Bloomberg juga melaporkan bahwa pelepasan saham, yang dapat menghasilkan penjualan atau penawaran umum perdana, dianggap sebagai upaya terakhir dan akan dikejar hanya jika proposal perusahaan dengan pejabat keamanan nasional AS yang ada tidak disetujui. Sementara TikTok dan ByteDance tidak segera menanggapi permintaan Reuters untuk memberikan komentar.

Aplikasi video pendek ini sedang menjalani tinjauan keamanan nasional oleh Komite Investasi Asing di Amerika Serikat (CFIUS) dan mereka setuju tahun lalu untuk melaksanakan sejumlah tindakan dalam rencana yang dijuluki "Project Texas", dalam upaya untuk menenangkan anggota parlemen yang tidak bersahabat.

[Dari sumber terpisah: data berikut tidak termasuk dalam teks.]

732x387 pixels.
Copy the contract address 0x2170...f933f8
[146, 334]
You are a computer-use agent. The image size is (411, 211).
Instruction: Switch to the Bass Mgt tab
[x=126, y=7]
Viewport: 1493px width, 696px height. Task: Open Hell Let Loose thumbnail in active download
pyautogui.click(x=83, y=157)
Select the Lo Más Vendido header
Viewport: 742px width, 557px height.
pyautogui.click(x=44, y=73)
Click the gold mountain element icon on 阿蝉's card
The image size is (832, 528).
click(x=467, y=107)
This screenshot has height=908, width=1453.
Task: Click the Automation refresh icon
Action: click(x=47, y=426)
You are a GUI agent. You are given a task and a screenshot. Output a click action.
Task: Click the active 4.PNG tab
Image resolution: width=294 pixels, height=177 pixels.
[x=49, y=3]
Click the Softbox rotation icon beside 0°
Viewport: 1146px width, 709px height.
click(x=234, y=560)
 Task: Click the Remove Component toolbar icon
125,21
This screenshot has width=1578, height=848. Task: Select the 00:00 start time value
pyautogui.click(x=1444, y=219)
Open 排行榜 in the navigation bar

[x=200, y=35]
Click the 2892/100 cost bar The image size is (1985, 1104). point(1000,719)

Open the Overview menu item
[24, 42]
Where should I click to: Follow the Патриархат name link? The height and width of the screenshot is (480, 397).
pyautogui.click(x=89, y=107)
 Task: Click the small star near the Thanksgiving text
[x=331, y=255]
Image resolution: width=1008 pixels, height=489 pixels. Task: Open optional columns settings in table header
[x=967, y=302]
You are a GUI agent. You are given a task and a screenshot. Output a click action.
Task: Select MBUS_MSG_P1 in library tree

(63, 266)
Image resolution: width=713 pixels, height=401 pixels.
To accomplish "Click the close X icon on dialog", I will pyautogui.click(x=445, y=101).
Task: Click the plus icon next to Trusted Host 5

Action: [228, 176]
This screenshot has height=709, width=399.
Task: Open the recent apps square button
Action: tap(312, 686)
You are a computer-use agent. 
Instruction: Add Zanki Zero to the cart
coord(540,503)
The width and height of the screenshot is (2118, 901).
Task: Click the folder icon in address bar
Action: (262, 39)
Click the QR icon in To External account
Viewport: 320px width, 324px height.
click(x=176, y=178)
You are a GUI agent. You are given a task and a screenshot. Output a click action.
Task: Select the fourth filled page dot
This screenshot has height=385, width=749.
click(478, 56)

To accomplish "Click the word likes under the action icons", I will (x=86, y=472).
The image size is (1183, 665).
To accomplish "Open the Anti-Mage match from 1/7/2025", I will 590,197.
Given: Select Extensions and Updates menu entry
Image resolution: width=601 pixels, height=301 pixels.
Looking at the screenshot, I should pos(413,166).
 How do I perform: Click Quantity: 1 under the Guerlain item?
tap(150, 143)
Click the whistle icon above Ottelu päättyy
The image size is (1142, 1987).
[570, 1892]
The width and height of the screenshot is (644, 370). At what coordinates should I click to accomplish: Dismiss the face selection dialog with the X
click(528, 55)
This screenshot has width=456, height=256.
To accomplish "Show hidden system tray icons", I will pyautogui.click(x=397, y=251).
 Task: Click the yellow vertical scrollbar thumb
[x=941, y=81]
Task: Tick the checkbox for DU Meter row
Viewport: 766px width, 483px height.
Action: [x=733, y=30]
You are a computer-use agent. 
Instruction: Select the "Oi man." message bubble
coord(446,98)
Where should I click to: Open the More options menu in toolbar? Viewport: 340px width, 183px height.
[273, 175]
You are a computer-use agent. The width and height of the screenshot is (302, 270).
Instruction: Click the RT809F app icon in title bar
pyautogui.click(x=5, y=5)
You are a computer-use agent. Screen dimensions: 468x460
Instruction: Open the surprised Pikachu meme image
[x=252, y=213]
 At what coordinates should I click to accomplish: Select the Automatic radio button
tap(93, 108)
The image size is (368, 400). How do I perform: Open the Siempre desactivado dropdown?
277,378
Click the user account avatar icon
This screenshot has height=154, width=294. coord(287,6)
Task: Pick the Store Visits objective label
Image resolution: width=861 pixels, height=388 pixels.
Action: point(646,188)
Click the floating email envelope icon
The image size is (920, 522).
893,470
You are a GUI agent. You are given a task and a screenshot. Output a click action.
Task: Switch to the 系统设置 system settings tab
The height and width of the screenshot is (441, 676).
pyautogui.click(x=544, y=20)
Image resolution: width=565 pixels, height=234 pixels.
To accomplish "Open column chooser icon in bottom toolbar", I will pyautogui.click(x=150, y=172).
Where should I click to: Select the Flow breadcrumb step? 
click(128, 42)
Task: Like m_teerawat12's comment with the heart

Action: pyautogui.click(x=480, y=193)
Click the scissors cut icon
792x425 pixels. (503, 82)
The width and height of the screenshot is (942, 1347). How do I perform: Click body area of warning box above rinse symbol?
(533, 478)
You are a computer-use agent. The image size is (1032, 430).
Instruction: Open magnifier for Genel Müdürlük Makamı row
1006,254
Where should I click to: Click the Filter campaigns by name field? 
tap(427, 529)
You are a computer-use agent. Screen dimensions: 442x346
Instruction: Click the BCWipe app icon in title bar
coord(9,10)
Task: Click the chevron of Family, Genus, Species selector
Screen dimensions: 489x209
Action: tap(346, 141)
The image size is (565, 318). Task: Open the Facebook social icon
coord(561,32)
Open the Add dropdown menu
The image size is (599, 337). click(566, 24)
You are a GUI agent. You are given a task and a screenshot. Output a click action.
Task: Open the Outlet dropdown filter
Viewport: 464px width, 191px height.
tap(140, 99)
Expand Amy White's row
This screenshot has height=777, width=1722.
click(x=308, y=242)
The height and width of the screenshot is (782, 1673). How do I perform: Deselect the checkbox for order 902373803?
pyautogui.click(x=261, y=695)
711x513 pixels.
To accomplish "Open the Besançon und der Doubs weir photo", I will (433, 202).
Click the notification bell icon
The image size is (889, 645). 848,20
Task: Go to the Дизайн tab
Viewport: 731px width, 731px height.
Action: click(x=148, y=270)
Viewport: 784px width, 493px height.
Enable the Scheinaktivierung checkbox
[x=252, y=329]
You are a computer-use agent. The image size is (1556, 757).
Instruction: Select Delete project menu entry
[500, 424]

CFIUS telah terhenti dalam prosesnya, meninggalkan TikTok tidak yakin apakah rencananya akan cukup untuk terus beroperasi di negara itu, menurut laporan tersebut. Anggota CFIUS dari Departemen Kehakiman enggan menerima proposal TikTok.

TikTok, yang digunakan oleh lebih dari 100 juta orang Amerika, semakin menjadi sorotan karena khawatir data pengguna dapat berakhir di tangan pemerintah China, yang merusak kepentingan keamanan Barat. Chief Executive Officer TikTok, Shou Zi Chew, dijadwalkan akan muncul di depan Kongres AS minggu depan.

CFIUS, badan keamanan nasional yang kuat, pada 2020 dengan bulat merekomendasikan bahwa ByteDance harus melepaskan TikTok karena khawatir data pengguna dapat diserahkan ke pemerintah China.

TikTok dan CFIUS telah melakukan negosiasi selama lebih dari dua tahun tentang persyaratan keamanan data. TikTok mengatakan telah menghabiskan lebih dari 1,5 miliar dolar AS (Rp23 triliun) pada upaya keamanan data yang ketat dan menolak tuduhan penyadapan.